Kara deliğin kendisi, “olay ufku” tarafından tanımlanan bir boşluk hacmi tarafından tanımlanır. Olay ufku görünmez bir şekilde kaçış hızının tam olarak ışık hızına eşit olduğu sınırı işaretler. Ufuk dışında, uzay geminiz, en azından onu eve götürmek için teorik bir şansa sahip. Bu çizgiyi geçmek sizi içeride ne olursa olsun tek yönlü bir yolculuğa çıkarıyor.

Gökbilimcilerin kara delikler bulmasının bir yolu, onları diğer yıldızların etrafındaki yörüngede bulmalarıdır. Bu gerçekleştiğinde, gaz yıldızdan emilir ve olay ufku boyunca bir disk aşağı doğru döndürülür. Diskteki gaz milyonlarca dereceye ısıtılır ve güçlü röntgen yayar. Sonuç, astronomun “röntgen ikilisi” dediği şey, bu sanatçıların yorumunda gösteriliyor. Kredi: ESA, NASA ve Felix Mirabel

Olay ufkunda oturan şey tam bir gizemdir. Hala merkezinde oturan bir nesne var mı, bir zamanlar parlak bir yıldız çekirdeğin gölgesi mi? Yoksa hiçbir şey yerçekiminin çekirdeği ezmesinden tek bir noktaya, hatta uzay-zaman dokusunu delip geçmesini durduramaz mı? Bu tür aşırı çevreleri ve bu yaratıkları gizleyen cehalet örtüsünü anlama konusundaki eksikliğimiz, hayal gücüne yer açmak için hayal gücü yaratıyor. Tünellerin diğer boyutlara, paralel evrenlere ve hatta uzak zamanlara bakışları yaygındır. Ancak “olay ufkunun ötesinde ne var?” Sorusuna dürüst tek cevap basit bir “bilmiyoruz!”.

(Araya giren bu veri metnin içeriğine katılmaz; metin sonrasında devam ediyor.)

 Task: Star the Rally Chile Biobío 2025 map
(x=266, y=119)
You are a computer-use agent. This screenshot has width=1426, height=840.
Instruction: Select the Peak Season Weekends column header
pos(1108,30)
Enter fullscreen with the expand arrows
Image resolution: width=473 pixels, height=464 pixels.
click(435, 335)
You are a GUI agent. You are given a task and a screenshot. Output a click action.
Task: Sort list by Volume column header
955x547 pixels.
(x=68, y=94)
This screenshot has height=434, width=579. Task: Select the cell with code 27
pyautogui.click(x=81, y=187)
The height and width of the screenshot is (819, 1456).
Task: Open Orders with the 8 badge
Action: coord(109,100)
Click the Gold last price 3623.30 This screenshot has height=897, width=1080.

Sonuç olarak, kara deliklerin aşırı büyük yıldızların gömülü olduğu yerlerdir. Bir süpernova patlamasının ardından, büyük çekirdek geride kaldı. Uygun bir dengeleme kuvveti bulunmayan yer çekimi, çekirdeği kaçış hızının ışık hızını aştığı bir noktaya çeker. Bu noktadan itibaren, hiçbir ışık - ve hiçbir bilgi yok - uzaya yayılamaz. Geriye kalan tek şey, güçlü bir yıldızın durduğu yerde tamamen siyah bir boşluk var.